## Aim of the task
Rescale the listing from the line that has "Where should I click to: Open the #GaziMeclis" through the line that has "(x=26, y=69)", both ends included. Reproduce every one of those lines, requests too, with each coordinate in the answers multiplied by 1.15 and rounded to a whole number (halves up), and all other numbers left as they are.

## Data provided
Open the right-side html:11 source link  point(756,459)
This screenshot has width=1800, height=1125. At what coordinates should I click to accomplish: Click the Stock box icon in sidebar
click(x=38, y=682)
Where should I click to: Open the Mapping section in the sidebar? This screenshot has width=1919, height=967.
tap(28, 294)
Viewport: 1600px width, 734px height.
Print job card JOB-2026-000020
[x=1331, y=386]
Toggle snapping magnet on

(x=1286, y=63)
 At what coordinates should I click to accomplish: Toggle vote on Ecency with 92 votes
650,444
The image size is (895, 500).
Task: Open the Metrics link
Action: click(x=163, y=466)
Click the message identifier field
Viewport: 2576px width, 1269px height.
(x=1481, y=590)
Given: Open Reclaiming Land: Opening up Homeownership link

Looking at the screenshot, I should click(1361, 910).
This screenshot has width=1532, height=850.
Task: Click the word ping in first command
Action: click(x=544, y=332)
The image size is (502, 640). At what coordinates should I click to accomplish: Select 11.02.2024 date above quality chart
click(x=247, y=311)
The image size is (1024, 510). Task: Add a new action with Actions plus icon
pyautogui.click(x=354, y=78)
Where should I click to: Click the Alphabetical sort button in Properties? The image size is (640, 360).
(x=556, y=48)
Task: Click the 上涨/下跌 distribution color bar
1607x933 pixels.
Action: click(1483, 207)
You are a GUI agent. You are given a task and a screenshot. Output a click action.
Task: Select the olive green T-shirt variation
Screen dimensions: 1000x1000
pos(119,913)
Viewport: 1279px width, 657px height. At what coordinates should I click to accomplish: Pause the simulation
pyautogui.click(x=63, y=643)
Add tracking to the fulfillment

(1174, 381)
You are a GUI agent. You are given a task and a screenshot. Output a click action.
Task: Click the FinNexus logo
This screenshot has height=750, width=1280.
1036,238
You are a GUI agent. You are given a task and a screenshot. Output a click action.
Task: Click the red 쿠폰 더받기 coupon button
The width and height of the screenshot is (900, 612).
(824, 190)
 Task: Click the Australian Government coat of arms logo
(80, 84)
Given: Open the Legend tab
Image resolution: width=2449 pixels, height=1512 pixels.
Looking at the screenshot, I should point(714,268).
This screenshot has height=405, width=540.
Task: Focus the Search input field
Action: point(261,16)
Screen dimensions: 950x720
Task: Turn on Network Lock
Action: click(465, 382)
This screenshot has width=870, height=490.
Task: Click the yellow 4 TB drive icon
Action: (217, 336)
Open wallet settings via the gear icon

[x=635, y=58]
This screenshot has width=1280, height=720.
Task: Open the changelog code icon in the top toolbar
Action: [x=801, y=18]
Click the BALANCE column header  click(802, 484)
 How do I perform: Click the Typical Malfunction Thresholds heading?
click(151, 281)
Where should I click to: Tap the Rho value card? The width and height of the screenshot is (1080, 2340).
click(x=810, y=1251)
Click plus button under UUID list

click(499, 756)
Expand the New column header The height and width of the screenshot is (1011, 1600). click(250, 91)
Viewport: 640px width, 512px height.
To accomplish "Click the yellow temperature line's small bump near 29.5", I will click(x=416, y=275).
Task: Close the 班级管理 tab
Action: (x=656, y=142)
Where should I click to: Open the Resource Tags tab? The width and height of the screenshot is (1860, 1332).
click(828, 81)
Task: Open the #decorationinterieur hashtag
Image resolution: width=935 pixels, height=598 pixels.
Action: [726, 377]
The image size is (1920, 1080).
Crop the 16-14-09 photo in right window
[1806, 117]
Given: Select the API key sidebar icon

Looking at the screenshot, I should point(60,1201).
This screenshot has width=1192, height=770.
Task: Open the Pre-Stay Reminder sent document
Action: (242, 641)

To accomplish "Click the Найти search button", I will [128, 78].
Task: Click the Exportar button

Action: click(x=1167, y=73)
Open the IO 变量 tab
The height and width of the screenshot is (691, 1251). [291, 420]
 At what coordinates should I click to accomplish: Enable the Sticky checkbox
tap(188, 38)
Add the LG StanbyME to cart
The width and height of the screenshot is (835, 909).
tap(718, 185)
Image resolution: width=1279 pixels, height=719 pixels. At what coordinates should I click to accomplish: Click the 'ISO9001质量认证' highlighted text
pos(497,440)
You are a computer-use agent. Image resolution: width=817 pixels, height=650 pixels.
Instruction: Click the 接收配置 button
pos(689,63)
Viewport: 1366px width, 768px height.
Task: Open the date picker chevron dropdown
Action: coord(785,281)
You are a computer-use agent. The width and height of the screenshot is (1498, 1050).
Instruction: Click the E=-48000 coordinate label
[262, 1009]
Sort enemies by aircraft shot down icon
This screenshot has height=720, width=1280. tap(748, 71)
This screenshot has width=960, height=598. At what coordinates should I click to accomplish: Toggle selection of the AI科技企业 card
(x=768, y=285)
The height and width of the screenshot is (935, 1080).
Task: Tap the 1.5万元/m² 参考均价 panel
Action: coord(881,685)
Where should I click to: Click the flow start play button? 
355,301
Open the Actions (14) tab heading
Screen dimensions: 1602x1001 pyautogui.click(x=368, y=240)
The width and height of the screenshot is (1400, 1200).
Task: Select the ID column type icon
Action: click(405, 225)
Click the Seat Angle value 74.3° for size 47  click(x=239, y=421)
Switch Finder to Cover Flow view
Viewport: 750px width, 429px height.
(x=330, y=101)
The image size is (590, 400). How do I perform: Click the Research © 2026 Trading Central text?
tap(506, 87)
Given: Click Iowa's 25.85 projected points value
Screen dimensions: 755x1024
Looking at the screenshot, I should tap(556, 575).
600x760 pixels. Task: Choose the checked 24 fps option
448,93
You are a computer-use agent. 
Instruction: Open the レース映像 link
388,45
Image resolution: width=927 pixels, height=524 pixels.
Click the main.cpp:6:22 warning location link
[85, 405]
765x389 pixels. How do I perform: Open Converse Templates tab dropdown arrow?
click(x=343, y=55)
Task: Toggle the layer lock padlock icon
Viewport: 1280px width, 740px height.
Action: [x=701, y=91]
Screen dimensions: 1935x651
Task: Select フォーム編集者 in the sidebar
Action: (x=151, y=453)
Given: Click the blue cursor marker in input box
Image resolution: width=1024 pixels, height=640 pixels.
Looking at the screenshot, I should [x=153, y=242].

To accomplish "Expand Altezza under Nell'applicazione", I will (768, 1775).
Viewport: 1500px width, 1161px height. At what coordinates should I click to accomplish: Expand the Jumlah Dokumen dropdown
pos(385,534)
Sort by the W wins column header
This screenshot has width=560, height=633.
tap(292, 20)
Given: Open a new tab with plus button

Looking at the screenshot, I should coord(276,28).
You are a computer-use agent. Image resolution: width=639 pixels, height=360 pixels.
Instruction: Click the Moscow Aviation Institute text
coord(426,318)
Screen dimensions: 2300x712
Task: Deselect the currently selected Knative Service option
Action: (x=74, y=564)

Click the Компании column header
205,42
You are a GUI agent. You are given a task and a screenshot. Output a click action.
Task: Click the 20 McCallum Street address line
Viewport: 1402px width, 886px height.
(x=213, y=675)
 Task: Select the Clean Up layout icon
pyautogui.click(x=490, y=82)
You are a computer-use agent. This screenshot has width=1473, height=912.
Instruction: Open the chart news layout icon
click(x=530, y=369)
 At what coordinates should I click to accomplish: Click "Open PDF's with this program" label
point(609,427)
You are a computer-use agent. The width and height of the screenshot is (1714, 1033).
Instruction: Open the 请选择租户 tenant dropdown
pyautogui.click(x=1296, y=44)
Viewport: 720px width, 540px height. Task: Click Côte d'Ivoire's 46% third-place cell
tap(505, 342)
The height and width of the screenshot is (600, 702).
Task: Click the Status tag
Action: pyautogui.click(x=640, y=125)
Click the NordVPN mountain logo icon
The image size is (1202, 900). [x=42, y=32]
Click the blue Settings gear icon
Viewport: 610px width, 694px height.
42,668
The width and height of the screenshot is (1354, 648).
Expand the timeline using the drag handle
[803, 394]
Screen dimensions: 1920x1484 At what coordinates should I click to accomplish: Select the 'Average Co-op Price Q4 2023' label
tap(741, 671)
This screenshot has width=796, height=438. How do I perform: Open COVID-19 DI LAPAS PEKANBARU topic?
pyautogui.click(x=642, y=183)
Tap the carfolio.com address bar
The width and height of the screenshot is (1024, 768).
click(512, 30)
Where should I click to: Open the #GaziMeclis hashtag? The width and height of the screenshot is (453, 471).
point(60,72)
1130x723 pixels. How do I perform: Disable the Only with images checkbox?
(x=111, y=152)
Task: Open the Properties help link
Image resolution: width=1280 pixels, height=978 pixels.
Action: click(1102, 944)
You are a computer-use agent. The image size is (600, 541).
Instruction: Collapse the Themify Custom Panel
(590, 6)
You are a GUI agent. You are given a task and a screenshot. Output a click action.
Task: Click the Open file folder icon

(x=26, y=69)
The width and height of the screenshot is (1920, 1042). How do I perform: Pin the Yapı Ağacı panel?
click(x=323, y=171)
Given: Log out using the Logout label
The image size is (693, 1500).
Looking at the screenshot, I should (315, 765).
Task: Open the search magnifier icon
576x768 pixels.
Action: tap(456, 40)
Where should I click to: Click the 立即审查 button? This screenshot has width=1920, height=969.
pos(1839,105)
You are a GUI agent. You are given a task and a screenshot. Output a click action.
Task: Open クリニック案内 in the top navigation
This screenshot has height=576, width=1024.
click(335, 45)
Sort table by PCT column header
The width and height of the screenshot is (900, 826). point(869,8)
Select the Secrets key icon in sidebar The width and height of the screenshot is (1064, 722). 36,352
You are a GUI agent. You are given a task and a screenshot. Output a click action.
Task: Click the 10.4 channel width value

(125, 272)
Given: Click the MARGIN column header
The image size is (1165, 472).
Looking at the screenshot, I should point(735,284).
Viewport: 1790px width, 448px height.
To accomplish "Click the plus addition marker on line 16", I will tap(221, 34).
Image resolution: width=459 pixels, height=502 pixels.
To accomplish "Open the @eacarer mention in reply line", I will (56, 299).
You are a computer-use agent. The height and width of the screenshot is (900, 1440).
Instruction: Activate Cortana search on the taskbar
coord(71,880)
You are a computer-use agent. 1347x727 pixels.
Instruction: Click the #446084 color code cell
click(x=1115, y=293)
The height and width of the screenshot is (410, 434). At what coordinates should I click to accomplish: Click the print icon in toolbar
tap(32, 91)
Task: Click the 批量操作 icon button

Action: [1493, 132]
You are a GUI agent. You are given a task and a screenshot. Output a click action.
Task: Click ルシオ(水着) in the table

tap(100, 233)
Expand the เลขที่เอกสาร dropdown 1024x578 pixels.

## Solution for this problem
Where should I click to: Open the #GaziMeclis hashtag? The width and height of the screenshot is (453, 471).
point(69,83)
1130x723 pixels. How do I perform: Disable the Only with images checkbox?
(x=128, y=175)
Task: Open the Properties help link
Image resolution: width=1280 pixels, height=978 pixels.
Action: click(1267, 1086)
You are a computer-use agent. The image size is (600, 541).
Instruction: Collapse the Themify Custom Panel
(679, 7)
You are a GUI agent. You are given a task and a screenshot. Output a click action.
Task: Click the Open file folder icon

(x=30, y=79)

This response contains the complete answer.